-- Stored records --
<<<<

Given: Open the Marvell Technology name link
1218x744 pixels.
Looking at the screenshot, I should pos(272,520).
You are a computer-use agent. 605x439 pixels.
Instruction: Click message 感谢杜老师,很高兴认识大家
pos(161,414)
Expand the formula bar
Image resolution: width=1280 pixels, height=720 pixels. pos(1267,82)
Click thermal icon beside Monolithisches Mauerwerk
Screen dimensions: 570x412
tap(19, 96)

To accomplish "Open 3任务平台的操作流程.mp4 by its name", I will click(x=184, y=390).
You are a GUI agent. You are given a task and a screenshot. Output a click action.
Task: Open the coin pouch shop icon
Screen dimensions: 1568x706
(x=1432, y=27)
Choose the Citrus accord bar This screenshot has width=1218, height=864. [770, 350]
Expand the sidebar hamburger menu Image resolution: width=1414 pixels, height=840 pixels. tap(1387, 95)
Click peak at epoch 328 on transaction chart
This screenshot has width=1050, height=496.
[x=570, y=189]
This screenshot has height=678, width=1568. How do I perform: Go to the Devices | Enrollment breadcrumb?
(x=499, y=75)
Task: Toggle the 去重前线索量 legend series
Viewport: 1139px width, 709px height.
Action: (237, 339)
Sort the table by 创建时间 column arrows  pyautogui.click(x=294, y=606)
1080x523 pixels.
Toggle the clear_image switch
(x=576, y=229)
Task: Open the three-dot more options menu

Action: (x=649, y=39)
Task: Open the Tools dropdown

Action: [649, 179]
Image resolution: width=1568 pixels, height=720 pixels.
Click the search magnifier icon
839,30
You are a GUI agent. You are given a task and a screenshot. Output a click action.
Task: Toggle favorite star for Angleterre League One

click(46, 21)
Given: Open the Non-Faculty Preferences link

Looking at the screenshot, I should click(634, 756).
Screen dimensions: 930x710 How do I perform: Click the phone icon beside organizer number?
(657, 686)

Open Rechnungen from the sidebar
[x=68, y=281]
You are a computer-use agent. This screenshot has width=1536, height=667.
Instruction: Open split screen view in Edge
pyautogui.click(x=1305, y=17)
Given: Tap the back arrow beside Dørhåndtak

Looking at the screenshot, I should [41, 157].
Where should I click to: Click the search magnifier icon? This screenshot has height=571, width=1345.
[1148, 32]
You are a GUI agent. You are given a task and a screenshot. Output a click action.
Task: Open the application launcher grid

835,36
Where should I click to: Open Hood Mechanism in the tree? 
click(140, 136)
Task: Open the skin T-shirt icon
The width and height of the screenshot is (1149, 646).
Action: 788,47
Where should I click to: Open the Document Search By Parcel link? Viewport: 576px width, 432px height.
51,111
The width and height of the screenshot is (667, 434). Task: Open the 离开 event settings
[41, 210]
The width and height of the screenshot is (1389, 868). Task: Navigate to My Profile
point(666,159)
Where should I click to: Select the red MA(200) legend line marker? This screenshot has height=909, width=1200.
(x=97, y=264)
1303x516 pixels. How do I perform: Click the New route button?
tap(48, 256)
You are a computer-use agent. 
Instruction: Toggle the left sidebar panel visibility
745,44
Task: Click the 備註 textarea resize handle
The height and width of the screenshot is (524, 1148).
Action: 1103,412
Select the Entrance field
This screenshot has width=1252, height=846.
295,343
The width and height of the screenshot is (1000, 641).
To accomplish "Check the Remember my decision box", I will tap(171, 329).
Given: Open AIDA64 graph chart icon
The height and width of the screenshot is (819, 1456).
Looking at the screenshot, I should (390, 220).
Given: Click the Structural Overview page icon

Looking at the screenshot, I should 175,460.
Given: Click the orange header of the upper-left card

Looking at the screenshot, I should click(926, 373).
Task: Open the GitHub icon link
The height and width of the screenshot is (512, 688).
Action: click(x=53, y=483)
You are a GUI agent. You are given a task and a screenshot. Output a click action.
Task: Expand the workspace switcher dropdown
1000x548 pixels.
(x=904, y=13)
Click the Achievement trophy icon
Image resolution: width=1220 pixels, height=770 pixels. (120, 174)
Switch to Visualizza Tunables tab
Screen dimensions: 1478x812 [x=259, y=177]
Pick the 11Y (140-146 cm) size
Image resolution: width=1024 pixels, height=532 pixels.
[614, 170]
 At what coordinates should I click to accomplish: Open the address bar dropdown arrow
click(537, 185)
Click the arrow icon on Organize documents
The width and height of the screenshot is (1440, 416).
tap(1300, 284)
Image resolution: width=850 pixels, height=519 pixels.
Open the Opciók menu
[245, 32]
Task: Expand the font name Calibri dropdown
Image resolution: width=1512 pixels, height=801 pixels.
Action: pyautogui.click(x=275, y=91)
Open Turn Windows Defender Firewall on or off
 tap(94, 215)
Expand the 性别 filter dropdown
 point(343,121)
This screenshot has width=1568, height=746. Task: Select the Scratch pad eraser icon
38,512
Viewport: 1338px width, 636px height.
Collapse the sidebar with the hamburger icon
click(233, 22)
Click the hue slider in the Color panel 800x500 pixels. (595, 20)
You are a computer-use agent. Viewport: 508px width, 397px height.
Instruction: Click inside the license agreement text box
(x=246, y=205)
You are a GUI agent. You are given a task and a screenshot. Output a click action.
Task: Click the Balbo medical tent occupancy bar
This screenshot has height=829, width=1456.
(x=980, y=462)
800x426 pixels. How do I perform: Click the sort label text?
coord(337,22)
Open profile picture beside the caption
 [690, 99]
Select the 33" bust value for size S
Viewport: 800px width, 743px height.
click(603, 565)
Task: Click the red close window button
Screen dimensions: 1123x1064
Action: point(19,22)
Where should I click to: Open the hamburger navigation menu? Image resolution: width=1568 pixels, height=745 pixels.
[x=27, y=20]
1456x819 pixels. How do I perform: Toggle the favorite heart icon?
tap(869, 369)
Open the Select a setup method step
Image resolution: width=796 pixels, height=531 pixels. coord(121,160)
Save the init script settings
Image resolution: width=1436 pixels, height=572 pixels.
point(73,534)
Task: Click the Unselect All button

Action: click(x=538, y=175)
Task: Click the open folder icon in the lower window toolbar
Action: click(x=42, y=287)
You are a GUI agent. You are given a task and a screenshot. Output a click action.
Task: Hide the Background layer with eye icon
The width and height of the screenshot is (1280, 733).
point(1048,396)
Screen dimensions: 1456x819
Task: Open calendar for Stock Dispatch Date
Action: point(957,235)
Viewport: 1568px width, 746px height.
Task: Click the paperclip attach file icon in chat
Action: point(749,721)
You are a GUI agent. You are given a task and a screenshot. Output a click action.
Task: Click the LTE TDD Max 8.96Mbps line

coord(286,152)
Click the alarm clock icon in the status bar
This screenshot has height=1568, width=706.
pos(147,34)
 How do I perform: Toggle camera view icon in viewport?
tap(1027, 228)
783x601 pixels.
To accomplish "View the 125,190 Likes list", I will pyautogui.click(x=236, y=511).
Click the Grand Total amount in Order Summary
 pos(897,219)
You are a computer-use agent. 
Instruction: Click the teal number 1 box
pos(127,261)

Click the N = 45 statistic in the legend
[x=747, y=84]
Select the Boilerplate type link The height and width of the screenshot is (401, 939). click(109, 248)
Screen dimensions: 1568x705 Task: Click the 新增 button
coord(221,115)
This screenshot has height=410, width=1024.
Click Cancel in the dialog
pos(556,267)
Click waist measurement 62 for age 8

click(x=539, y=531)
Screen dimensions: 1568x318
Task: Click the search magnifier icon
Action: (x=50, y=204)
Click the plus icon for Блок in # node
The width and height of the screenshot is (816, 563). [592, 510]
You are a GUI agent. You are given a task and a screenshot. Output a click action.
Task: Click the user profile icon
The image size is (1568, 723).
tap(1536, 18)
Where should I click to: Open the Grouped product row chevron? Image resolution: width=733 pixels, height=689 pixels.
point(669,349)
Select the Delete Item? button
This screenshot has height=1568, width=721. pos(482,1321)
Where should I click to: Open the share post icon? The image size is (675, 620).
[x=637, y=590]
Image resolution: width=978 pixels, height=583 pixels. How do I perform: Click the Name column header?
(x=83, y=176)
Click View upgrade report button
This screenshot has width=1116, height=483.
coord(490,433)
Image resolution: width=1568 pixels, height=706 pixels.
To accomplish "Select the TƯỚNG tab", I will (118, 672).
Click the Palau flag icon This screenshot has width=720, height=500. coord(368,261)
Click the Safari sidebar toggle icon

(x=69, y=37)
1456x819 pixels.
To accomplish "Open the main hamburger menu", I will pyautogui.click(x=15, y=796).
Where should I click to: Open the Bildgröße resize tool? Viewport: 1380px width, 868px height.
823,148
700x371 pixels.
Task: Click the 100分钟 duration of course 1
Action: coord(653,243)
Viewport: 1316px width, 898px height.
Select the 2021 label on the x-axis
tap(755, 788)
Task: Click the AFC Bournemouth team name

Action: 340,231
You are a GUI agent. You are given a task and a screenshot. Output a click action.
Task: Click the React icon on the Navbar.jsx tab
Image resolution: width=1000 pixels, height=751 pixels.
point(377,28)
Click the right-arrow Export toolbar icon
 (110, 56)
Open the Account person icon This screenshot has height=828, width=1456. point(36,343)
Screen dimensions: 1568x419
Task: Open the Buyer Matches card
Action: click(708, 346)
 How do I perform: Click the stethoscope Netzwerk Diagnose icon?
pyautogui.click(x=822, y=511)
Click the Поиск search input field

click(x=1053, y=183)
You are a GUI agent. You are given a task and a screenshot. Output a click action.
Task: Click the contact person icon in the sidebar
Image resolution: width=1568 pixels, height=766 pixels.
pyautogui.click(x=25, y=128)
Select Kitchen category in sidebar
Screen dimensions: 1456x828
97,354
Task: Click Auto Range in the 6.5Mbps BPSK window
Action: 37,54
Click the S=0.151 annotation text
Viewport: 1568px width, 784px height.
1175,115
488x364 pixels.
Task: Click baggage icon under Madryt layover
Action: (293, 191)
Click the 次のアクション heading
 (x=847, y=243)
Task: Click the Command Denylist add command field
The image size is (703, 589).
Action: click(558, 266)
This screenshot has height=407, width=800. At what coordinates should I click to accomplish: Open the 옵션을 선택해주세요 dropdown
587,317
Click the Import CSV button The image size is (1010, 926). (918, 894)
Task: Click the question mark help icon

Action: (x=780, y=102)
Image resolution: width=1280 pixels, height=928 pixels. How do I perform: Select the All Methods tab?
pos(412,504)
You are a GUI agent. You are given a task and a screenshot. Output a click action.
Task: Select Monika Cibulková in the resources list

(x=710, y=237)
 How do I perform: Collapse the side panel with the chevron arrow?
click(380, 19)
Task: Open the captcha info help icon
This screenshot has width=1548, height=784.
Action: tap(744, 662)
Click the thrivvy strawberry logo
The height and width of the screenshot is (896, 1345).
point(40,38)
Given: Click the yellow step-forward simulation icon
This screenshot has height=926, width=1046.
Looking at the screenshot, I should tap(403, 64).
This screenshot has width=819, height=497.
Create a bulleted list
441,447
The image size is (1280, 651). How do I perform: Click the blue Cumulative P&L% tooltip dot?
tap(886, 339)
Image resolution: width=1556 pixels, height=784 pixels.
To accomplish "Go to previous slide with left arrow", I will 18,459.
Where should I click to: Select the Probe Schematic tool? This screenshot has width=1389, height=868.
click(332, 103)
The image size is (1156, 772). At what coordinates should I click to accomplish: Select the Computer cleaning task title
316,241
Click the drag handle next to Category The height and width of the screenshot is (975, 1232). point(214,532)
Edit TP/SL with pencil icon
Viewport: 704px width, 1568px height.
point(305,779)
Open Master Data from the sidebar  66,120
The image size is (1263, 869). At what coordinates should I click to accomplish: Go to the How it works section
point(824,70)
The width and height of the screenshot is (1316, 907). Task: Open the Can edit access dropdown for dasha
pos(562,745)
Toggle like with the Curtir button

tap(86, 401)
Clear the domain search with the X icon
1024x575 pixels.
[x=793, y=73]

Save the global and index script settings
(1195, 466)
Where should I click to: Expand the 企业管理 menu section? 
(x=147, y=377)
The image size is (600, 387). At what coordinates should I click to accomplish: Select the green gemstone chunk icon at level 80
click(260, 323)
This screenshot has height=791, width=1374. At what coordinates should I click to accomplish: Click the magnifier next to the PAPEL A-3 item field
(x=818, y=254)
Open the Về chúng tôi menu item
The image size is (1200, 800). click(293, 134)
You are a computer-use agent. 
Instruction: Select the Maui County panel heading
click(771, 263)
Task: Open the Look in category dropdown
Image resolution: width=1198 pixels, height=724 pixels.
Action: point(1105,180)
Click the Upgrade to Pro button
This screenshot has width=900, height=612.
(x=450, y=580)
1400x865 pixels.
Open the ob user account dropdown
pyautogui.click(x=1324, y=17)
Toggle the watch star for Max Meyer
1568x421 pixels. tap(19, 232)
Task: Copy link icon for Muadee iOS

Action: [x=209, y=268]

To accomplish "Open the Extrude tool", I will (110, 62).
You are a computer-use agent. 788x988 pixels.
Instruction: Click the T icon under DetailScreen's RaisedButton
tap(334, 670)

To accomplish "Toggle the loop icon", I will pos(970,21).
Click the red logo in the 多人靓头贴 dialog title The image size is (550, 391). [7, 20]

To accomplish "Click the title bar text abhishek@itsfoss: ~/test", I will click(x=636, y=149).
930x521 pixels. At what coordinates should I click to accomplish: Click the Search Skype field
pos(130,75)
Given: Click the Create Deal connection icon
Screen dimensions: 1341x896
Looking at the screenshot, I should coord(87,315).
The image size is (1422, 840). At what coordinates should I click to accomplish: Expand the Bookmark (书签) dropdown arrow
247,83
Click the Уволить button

>>>>

Rescale the rows starting at the line containing "The width and height of the screenshot is (1316, 907)." and ending at the line containing "(1195, 466)". Reproduce every line, requests included, but multiply each click coordinate in the answers by 2.1 and round to whole numbers, with halves rounding up.

-- Full response --
The width and height of the screenshot is (1316, 907). Task: Open the Can edit access dropdown for dasha
pos(1180,1565)
Toggle like with the Curtir button

tap(181, 842)
Clear the domain search with the X icon
1024x575 pixels.
[x=1665, y=153]

Save the global and index script settings
(2510, 979)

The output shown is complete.